● **Set problem 1**
Copy out, word for word, the part of the entries that opens with the line containing "Task: Select Monitor all network ports option" and closes with the line containing "pyautogui.click(x=111, y=443)", with both of those lines included.

● **Document text**
-*-*-

Reighley and Richardson opened the program with a performance of the Sonata 4 in A major from Il Pasto Fido by Nicolais Chedeville, a Vivaldi contemporary who published the work under the more famous composer’s name. Reighley brought plenty of pastoral charm to the music with clearly shaped and articulated phrases and effective embellishments. Richardson offered strong support.

The Sonata in D major by Boismortier found all three musicians playing sensitively. The phrasing was attractive with long, arching lines contrasted with taut, short ones.

The harpsichord emerged from its role as “utility” instrument with Richardson giving energetic readings of Dupuis’ Rondo and Courante.

Fournier offered a gentle and sensitive interpretation of the typically melancholy Greensleeves.

Mélomanie’s contemporary side was represented by works of David Schelat and Mark Hagerty. Reighley and Richardson reprised Schelat’s Just a Regular Child, which was written for the ensemble in 2016. Schelat captured the whimsy of his childhood in Ohio in three movements: Rough and Tumble, Dreaming and Full of the Old Nick. Jangling harmonies of the third movement conveyed the mischievous nature of a young boy, while the soaring melody of the middle movement recalled endless days of daydreaming. Perhaps Schelat was looking to the day when he would become the virtuoso organist and composer that he is.

-*-*-

● **Data supplied**
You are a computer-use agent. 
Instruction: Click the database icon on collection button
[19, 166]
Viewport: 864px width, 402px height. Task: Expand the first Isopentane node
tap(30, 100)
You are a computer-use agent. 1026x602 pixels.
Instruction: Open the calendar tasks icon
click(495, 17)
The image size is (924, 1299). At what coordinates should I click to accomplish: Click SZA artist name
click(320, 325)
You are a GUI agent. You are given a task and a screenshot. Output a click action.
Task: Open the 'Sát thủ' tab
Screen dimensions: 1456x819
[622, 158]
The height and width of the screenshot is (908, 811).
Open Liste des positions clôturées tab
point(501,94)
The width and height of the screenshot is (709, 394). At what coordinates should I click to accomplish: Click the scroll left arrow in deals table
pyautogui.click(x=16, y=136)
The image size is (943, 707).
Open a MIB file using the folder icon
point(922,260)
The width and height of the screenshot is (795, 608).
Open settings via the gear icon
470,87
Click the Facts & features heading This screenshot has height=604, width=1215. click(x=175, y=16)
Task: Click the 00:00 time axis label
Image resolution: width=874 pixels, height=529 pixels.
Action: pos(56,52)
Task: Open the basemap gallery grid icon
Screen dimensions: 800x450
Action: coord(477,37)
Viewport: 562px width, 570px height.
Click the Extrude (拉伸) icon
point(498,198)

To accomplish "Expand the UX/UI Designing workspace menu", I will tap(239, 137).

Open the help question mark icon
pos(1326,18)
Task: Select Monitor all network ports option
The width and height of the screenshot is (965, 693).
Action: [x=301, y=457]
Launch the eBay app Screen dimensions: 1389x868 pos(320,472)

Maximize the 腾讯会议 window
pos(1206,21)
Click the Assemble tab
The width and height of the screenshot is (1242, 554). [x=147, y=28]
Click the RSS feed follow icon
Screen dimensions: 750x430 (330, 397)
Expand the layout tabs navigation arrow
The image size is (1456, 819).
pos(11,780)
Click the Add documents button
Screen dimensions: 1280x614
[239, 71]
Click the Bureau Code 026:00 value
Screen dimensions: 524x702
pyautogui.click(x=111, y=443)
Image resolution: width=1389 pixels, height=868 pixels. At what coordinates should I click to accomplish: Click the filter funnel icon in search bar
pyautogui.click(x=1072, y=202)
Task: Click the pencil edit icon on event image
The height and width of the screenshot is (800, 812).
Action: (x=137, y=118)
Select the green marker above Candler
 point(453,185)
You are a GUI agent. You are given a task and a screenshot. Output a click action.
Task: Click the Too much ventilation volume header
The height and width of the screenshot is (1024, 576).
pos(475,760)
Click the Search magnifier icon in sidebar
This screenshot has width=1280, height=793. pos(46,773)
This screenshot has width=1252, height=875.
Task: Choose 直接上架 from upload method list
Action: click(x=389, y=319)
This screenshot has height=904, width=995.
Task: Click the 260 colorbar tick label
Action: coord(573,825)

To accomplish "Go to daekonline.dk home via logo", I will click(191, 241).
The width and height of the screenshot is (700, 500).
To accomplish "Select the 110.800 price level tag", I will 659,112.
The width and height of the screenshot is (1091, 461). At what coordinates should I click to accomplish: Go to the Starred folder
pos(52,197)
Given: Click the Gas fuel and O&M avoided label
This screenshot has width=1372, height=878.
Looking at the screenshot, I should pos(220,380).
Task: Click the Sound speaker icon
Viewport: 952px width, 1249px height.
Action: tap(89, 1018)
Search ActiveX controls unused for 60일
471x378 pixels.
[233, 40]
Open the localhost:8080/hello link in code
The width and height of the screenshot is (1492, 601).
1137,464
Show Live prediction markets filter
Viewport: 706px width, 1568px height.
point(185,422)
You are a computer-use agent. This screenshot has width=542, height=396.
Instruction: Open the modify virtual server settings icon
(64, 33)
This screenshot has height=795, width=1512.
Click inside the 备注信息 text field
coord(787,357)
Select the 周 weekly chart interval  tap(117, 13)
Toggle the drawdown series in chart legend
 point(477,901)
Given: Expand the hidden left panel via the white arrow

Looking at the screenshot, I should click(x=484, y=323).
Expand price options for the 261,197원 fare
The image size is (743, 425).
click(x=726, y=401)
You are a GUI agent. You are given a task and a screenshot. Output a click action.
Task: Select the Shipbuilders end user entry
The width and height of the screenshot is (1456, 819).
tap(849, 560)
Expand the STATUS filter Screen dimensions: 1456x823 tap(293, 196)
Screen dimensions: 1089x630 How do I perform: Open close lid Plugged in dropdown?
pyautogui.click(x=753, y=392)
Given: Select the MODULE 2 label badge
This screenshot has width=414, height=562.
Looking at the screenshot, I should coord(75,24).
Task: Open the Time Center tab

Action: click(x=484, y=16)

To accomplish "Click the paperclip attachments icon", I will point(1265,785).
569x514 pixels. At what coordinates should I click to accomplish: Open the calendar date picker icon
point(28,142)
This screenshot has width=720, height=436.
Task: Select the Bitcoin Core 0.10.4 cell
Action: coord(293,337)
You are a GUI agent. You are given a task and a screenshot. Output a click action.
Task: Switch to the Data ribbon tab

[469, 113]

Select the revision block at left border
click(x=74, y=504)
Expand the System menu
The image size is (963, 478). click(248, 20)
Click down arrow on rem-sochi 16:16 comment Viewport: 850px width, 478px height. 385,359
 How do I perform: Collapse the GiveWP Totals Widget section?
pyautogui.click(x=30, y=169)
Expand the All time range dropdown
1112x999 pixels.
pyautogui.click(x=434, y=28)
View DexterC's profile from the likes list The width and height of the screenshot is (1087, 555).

-*-*-

● **Set problem 2**
From the concert review, quote exactly the part that opens with the words "The harpsichord emerged" and closes with "that he is.".

● **Output 1**
Task: Select Monitor all network ports option
The width and height of the screenshot is (965, 693).
Action: [x=301, y=457]
Launch the eBay app Screen dimensions: 1389x868 pos(320,472)

Maximize the 腾讯会议 window
pos(1206,21)
Click the Assemble tab
The width and height of the screenshot is (1242, 554). [x=147, y=28]
Click the RSS feed follow icon
Screen dimensions: 750x430 (330, 397)
Expand the layout tabs navigation arrow
The image size is (1456, 819).
pos(11,780)
Click the Add documents button
Screen dimensions: 1280x614
[239, 71]
Click the Bureau Code 026:00 value
Screen dimensions: 524x702
pyautogui.click(x=111, y=443)

● **Output 2**
The harpsichord emerged from its role as “utility” instrument with Richardson giving energetic readings of Dupuis’ Rondo and Courante.

Fournier offered a gentle and sensitive interpretation of the typically melancholy Greensleeves.

Mélomanie’s contemporary side was represented by works of David Schelat and Mark Hagerty. Reighley and Richardson reprised Schelat’s Just a Regular Child, which was written for the ensemble in 2016. Schelat captured the whimsy of his childhood in Ohio in three movements: Rough and Tumble, Dreaming and Full of the Old Nick. Jangling harmonies of the third movement conveyed the mischievous nature of a young boy, while the soaring melody of the middle movement recalled endless days of daydreaming. Perhaps Schelat was looking to the day when he would become the virtuoso organist and composer that he is.